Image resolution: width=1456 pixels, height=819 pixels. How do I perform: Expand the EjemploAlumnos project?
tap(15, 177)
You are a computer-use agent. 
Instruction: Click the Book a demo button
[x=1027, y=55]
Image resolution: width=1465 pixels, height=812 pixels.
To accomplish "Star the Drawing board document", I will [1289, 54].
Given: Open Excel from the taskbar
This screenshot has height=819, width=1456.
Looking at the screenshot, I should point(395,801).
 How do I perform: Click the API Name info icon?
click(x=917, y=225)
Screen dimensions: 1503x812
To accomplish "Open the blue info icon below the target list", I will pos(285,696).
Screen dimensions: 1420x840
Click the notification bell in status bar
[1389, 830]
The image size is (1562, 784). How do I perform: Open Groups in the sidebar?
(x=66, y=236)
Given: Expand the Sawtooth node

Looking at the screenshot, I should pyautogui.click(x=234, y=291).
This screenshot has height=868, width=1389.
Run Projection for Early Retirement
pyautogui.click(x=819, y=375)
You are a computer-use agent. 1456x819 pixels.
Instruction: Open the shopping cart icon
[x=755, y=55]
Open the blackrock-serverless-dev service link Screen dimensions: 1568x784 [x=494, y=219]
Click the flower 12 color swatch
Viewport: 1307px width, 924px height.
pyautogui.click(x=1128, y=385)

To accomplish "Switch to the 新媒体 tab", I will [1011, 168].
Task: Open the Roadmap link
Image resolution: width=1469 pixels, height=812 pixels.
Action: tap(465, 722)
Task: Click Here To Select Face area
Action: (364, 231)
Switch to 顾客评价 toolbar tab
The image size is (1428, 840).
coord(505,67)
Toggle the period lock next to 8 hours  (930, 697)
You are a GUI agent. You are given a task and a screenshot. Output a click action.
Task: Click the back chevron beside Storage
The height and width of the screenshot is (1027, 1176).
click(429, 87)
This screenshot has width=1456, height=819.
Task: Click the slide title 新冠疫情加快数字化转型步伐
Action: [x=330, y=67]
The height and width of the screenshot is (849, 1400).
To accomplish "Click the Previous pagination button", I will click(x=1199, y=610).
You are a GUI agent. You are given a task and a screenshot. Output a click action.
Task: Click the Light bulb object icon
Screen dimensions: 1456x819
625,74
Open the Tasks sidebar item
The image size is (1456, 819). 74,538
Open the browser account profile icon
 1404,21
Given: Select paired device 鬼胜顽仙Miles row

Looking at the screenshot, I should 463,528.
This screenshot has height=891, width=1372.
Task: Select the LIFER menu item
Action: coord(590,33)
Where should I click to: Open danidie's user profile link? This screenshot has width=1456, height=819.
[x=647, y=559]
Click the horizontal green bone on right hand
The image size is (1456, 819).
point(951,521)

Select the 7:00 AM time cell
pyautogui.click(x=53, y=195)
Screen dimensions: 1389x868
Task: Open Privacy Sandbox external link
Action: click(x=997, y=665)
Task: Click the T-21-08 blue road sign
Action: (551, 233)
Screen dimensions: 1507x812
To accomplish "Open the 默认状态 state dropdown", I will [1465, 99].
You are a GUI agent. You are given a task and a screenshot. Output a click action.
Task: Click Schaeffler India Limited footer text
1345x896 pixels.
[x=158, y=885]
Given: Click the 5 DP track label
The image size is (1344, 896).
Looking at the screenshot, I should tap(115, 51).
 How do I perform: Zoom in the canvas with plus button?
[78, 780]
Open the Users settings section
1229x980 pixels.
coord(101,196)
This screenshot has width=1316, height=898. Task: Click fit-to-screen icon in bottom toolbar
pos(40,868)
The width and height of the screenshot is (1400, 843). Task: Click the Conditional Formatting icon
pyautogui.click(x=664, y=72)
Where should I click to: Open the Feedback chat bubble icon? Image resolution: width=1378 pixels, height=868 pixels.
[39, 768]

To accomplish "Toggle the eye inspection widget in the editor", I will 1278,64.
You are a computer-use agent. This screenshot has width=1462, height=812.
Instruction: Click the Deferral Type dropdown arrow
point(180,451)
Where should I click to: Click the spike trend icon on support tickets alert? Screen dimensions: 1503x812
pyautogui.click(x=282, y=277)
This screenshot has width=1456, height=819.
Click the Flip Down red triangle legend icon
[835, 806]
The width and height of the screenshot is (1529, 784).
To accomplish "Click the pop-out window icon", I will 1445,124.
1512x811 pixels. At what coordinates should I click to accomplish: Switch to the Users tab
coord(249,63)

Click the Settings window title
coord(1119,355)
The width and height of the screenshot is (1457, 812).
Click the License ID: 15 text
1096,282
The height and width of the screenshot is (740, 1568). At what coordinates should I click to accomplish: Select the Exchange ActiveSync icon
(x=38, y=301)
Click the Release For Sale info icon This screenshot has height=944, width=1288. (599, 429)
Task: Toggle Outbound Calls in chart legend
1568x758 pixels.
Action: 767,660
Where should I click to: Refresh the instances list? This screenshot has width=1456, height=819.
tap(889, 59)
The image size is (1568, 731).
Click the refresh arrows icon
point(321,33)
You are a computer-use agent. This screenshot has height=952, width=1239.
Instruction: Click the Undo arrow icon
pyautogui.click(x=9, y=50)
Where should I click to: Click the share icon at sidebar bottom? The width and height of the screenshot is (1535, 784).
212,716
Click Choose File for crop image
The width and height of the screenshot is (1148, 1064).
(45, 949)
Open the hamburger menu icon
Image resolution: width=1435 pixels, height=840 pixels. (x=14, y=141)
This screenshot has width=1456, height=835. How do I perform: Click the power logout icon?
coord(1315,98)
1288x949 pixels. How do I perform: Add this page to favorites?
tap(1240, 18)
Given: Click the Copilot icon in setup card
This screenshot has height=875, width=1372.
┄┄┄┄┄┄┄┄┄┄┄┄┄┄┄┄┄┄┄┄
(Aim of the task): Nothing in the records may be dropped; reproduce them exactly.

(Result of the task):
Image resolution: width=1456 pixels, height=819 pixels. How do I perform: Expand the EjemploAlumnos project?
tap(15, 177)
You are a computer-use agent. 
Instruction: Click the Book a demo button
[x=1027, y=55]
Image resolution: width=1465 pixels, height=812 pixels.
To accomplish "Star the Drawing board document", I will [1289, 54].
Given: Open Excel from the taskbar
This screenshot has height=819, width=1456.
Looking at the screenshot, I should point(395,801).
 How do I perform: Click the API Name info icon?
click(x=917, y=225)
Screen dimensions: 1503x812
To accomplish "Open the blue info icon below the target list", I will pos(285,696).
Screen dimensions: 1420x840
Click the notification bell in status bar
[1389, 830]
The image size is (1562, 784). How do I perform: Open Groups in the sidebar?
(x=66, y=236)
Given: Expand the Sawtooth node

Looking at the screenshot, I should pyautogui.click(x=234, y=291).
This screenshot has height=868, width=1389.
Run Projection for Early Retirement
pyautogui.click(x=819, y=375)
You are a computer-use agent. 1456x819 pixels.
Instruction: Open the shopping cart icon
[x=755, y=55]
Open the blackrock-serverless-dev service link Screen dimensions: 1568x784 [x=494, y=219]
Click the flower 12 color swatch
Viewport: 1307px width, 924px height.
pyautogui.click(x=1128, y=385)

To accomplish "Switch to the 新媒体 tab", I will [1011, 168].
Task: Open the Roadmap link
Image resolution: width=1469 pixels, height=812 pixels.
Action: tap(465, 722)
Task: Click Here To Select Face area
Action: (364, 231)
Switch to 顾客评价 toolbar tab
The image size is (1428, 840).
coord(505,67)
Toggle the period lock next to 8 hours  (930, 697)
You are a GUI agent. You are given a task and a screenshot. Output a click action.
Task: Click the back chevron beside Storage
The height and width of the screenshot is (1027, 1176).
click(429, 87)
This screenshot has width=1456, height=819.
Task: Click the slide title 新冠疫情加快数字化转型步伐
Action: [x=330, y=67]
The height and width of the screenshot is (849, 1400).
To accomplish "Click the Previous pagination button", I will click(x=1199, y=610).
You are a GUI agent. You are given a task and a screenshot. Output a click action.
Task: Click the Light bulb object icon
Screen dimensions: 1456x819
625,74
Open the Tasks sidebar item
The image size is (1456, 819). 74,538
Open the browser account profile icon
 1404,21
Given: Select paired device 鬼胜顽仙Miles row

Looking at the screenshot, I should 463,528.
This screenshot has height=891, width=1372.
Task: Select the LIFER menu item
Action: coord(590,33)
Where should I click to: Open danidie's user profile link? This screenshot has width=1456, height=819.
[x=647, y=559]
Click the horizontal green bone on right hand
The image size is (1456, 819).
point(951,521)

Select the 7:00 AM time cell
pyautogui.click(x=53, y=195)
Screen dimensions: 1389x868
Task: Open Privacy Sandbox external link
Action: click(x=997, y=665)
Task: Click the T-21-08 blue road sign
Action: (551, 233)
Screen dimensions: 1507x812
To accomplish "Open the 默认状态 state dropdown", I will [1465, 99].
You are a GUI agent. You are given a task and a screenshot. Output a click action.
Task: Click Schaeffler India Limited footer text
1345x896 pixels.
[x=158, y=885]
Given: Click the 5 DP track label
The image size is (1344, 896).
Looking at the screenshot, I should tap(115, 51).
 How do I perform: Zoom in the canvas with plus button?
[78, 780]
Open the Users settings section
1229x980 pixels.
coord(101,196)
This screenshot has width=1316, height=898. Task: Click fit-to-screen icon in bottom toolbar
pos(40,868)
The width and height of the screenshot is (1400, 843). Task: Click the Conditional Formatting icon
pyautogui.click(x=664, y=72)
Where should I click to: Open the Feedback chat bubble icon? Image resolution: width=1378 pixels, height=868 pixels.
[39, 768]

To accomplish "Toggle the eye inspection widget in the editor", I will 1278,64.
You are a computer-use agent. This screenshot has width=1462, height=812.
Instruction: Click the Deferral Type dropdown arrow
point(180,451)
Where should I click to: Click the spike trend icon on support tickets alert? Screen dimensions: 1503x812
pyautogui.click(x=282, y=277)
This screenshot has width=1456, height=819.
Click the Flip Down red triangle legend icon
[835, 806]
The width and height of the screenshot is (1529, 784).
To accomplish "Click the pop-out window icon", I will 1445,124.
1512x811 pixels. At what coordinates should I click to accomplish: Switch to the Users tab
coord(249,63)

Click the Settings window title
coord(1119,355)
The width and height of the screenshot is (1457, 812).
Click the License ID: 15 text
1096,282
The height and width of the screenshot is (740, 1568). At what coordinates should I click to accomplish: Select the Exchange ActiveSync icon
(x=38, y=301)
Click the Release For Sale info icon This screenshot has height=944, width=1288. (599, 429)
Task: Toggle Outbound Calls in chart legend
1568x758 pixels.
Action: 767,660
Where should I click to: Refresh the instances list? This screenshot has width=1456, height=819.
tap(889, 59)
The image size is (1568, 731).
Click the refresh arrows icon
point(321,33)
You are a computer-use agent. This screenshot has height=952, width=1239.
Instruction: Click the Undo arrow icon
pyautogui.click(x=9, y=50)
Where should I click to: Click the share icon at sidebar bottom? The width and height of the screenshot is (1535, 784).
212,716
Click Choose File for crop image
The width and height of the screenshot is (1148, 1064).
(45, 949)
Open the hamburger menu icon
Image resolution: width=1435 pixels, height=840 pixels. (x=14, y=141)
This screenshot has width=1456, height=835. How do I perform: Click the power logout icon?
coord(1315,98)
1288x949 pixels. How do I perform: Add this page to favorites?
tap(1240, 18)
Given: Click the Copilot icon in setup card
This screenshot has height=875, width=1372.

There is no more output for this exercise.